Stop my 1-year-old from predawn rising?
June 4, 2007 9:16 AM   Subscribe

Help us deal with our early-rising one-year old.

We were lucky with our first child -- she didn't require too much in the way of sleep training, and at 3 1/2 continues to sleep well from 8:30 at night until often 7AM or so (but see below).

With our second daughter, it's a different story. She's responded pretty well to a very low-key form of Ferber's method for getting to sleep, and we've long since eliminated midnight feedings with no problem. For a short while we had two kids who slept through most of the night. But over the past several months the young one's gone from waking in the morning at 5:45 or so (tolerable) to 5 or even 4:30. And once she's awake at that point, she might be persuaded to doze in our arms for a bit with a bottle or on the breast, but she won't go back in her bed. She yells her head off (sometimes waking her big sister in the same room) stands up in her crib, and generally won't take "go to sleep" for an answer. The Ferber tricks (comforting then leaving for 5/10/15 minute stretches) don't work in the way they do at night when the inevitable destination is slumber.

We don't think serious physical discomfort is an issue, as she's often chatty and playful as soon as she's with us. It just seems to be that she wakes up, and can't or won't fall asleep again, and hence demands that we get up with her.

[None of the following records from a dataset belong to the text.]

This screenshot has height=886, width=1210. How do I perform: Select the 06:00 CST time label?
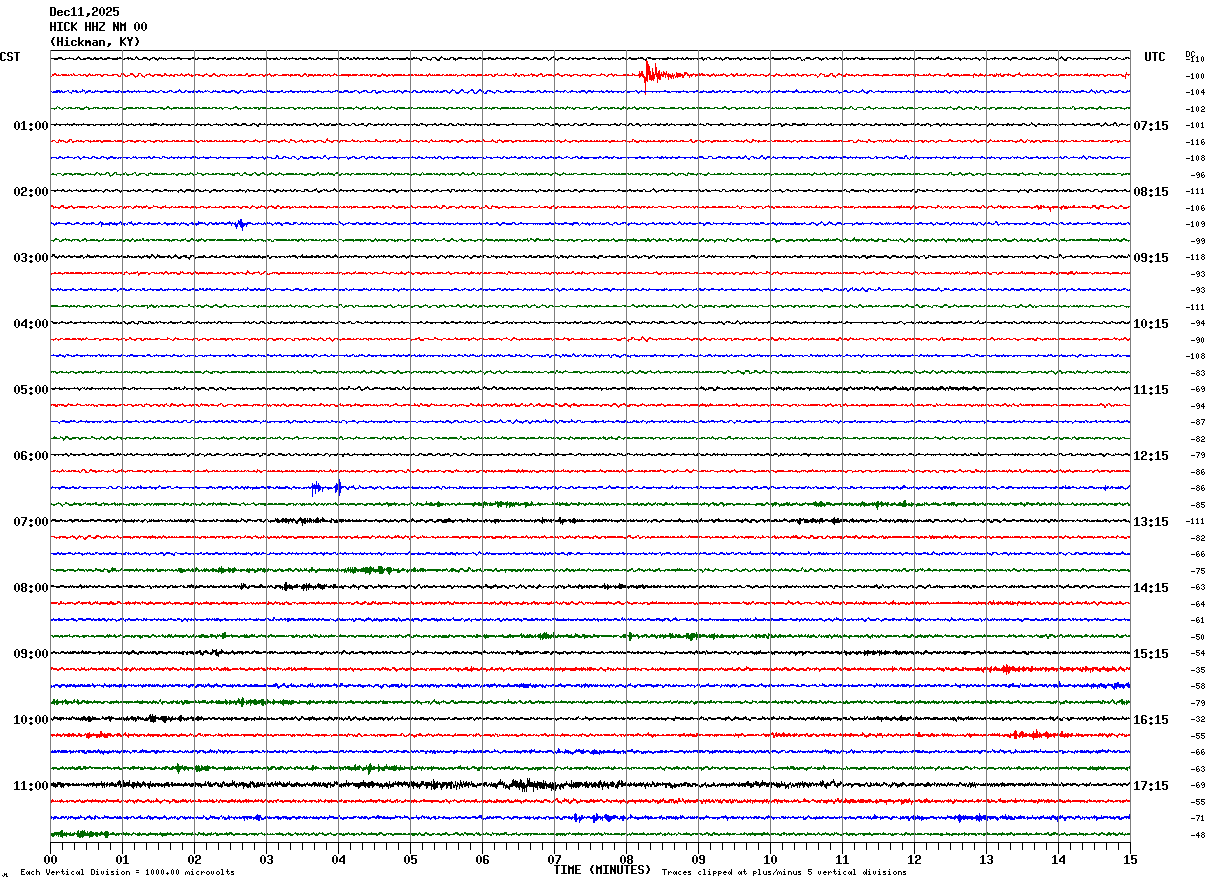point(30,456)
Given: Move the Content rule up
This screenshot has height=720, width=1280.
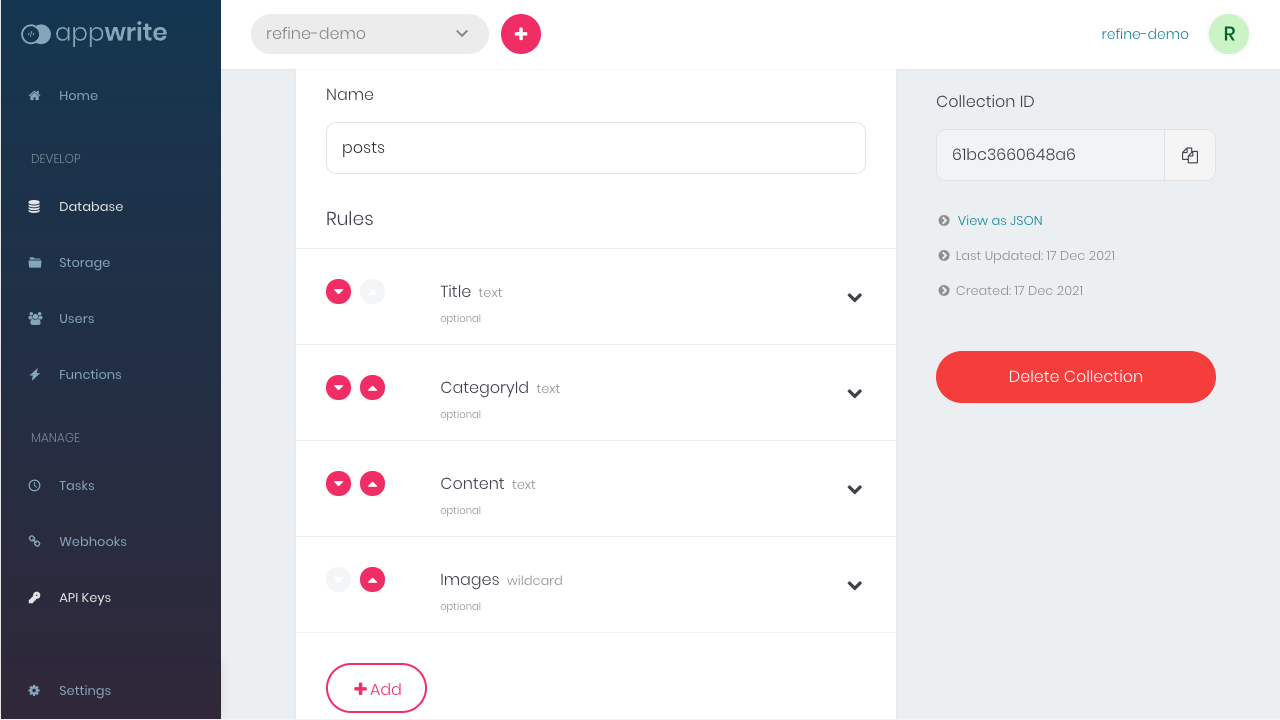Looking at the screenshot, I should (x=372, y=484).
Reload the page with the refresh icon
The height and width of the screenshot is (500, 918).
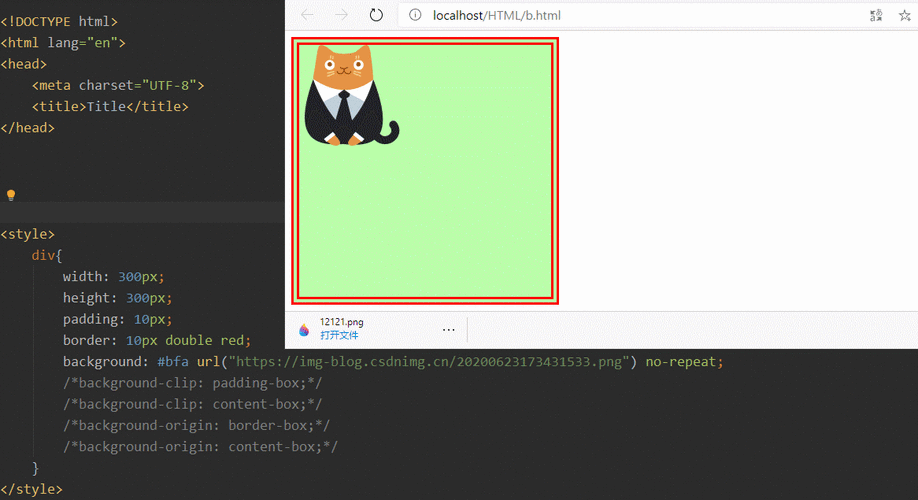(x=376, y=15)
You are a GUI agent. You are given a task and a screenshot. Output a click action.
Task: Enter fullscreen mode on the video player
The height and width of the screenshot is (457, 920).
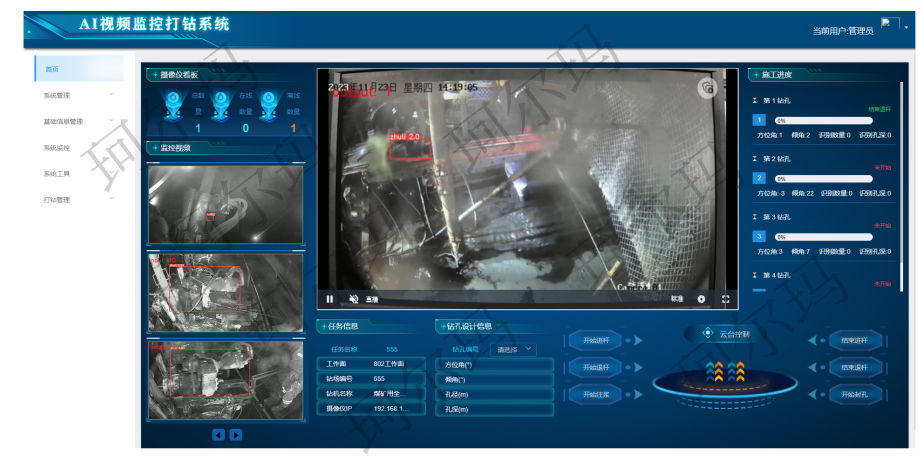coord(725,299)
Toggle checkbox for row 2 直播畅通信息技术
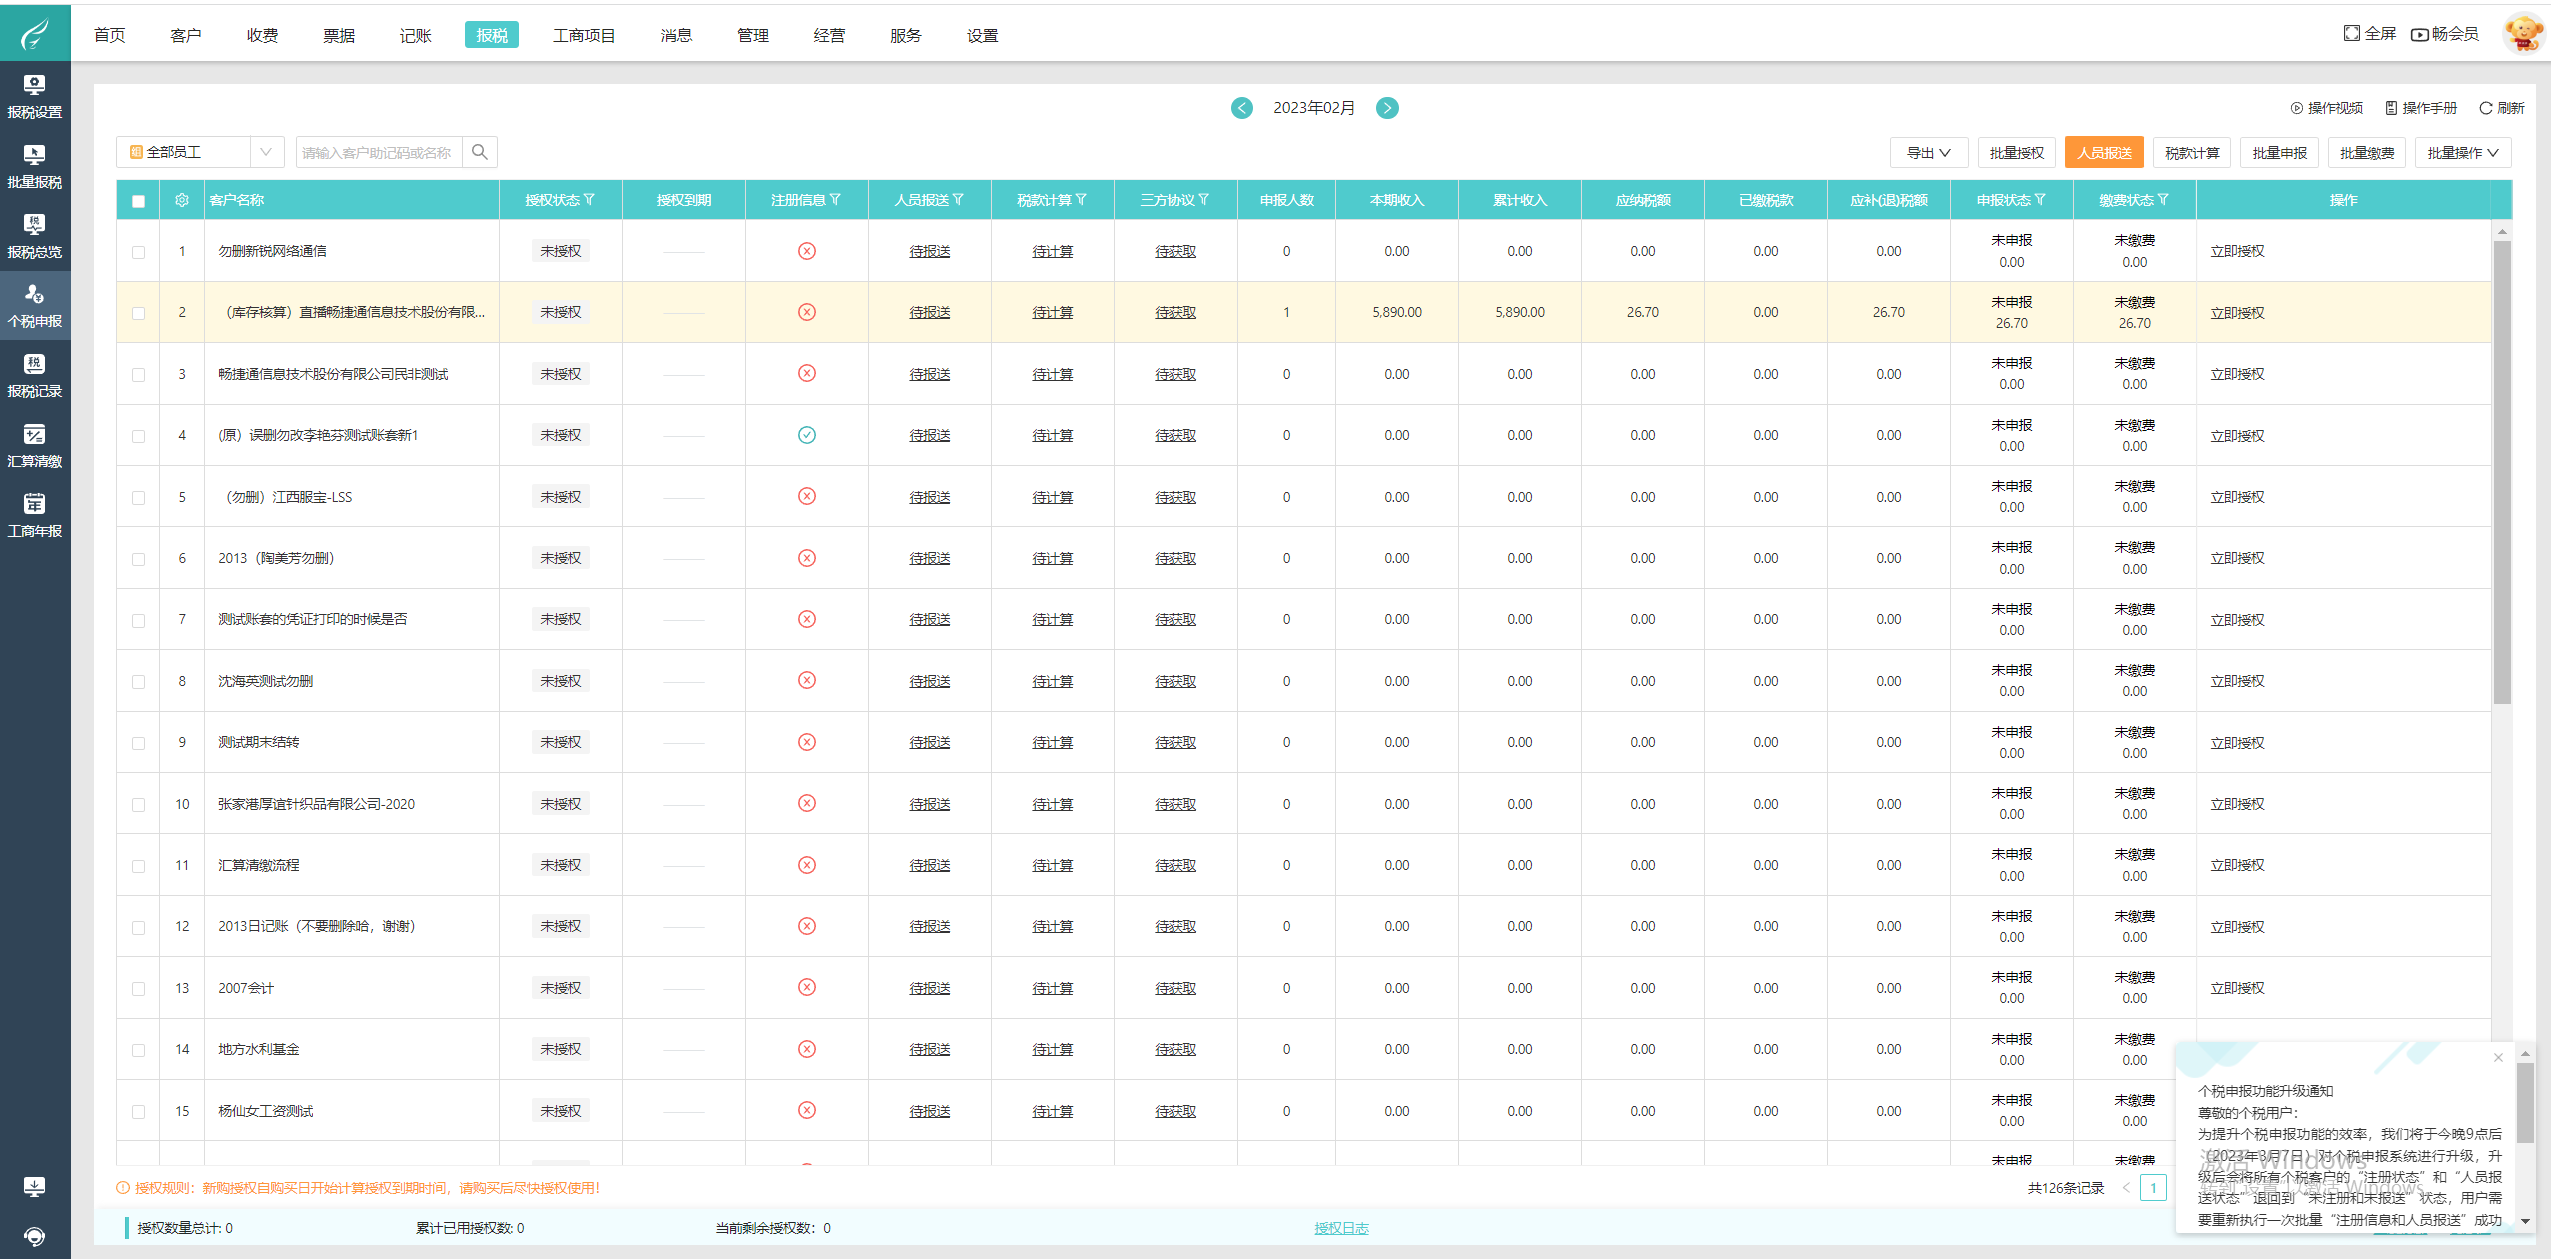This screenshot has height=1259, width=2551. (x=137, y=312)
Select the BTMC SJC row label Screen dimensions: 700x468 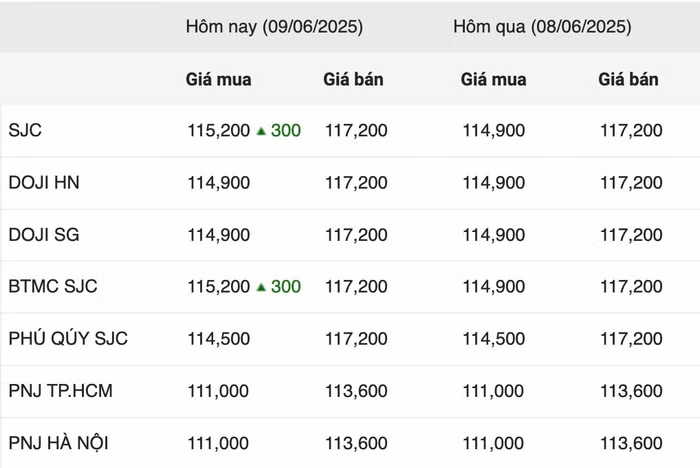coord(53,287)
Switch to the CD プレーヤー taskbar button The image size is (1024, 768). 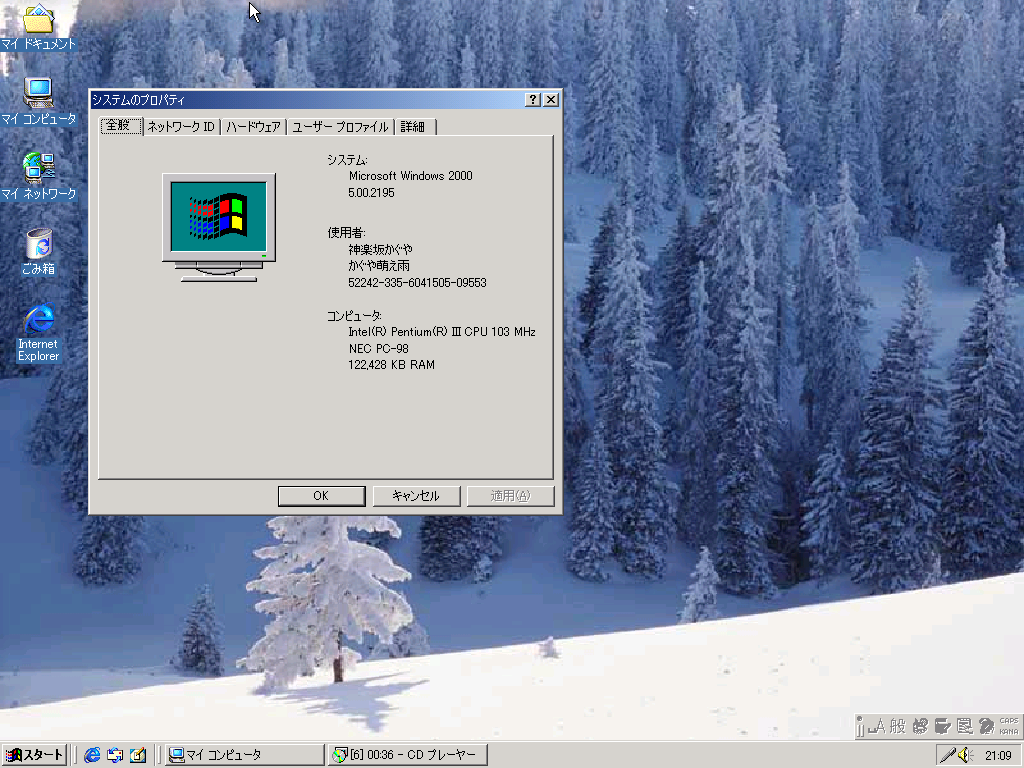point(408,755)
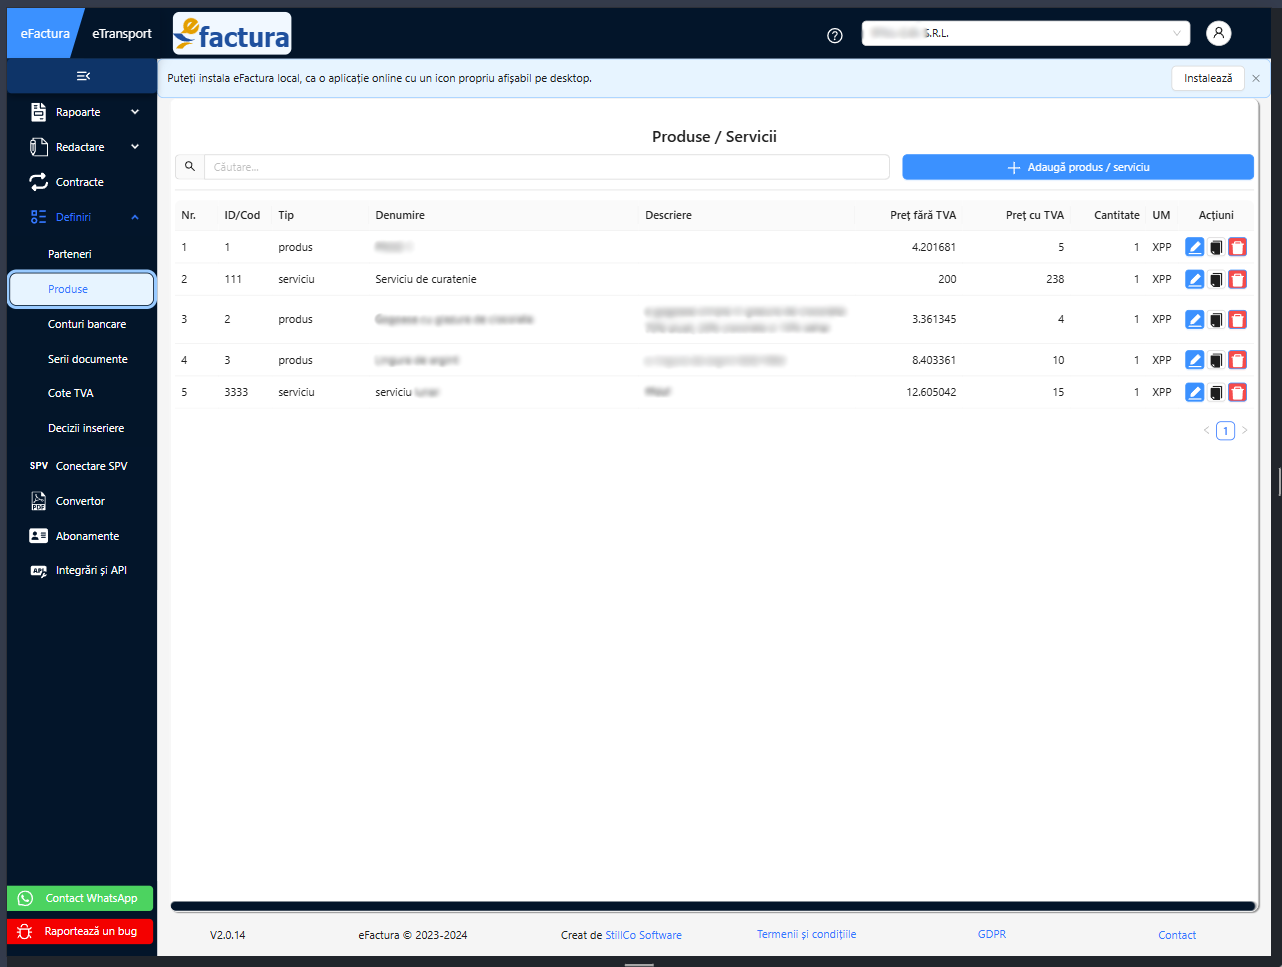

Has anybody else dealt with this? All of the sleep books (I think we've got most of them) imply that getting a child to extend their in-bed hours in the morning is the hardest sleep trick of all to pull off. We've heard of an alarm-clock method (whereby one sets a clock in the room for a given time, and teaches the child that they have to stay in bed until it goes off). But I think that one year old is too young for that to make sense. Do we just have to live through this, or are there things others have done to get a child her age to sleep until a human hour? Even 6 AM would be a blessing.
posted by BT to Health & Fitness (23 answers total) 3 users marked this as a favorite
what about keeping her up a little later? my friend has this problem, so i'll be watching this thread.
posted by thinkingwoman at 9:19 AM on June 4, 2007

Best answer: This thread may help:

Good luck!
posted by firstdrop at 9:24 AM on June 4, 2007 [1 favorite]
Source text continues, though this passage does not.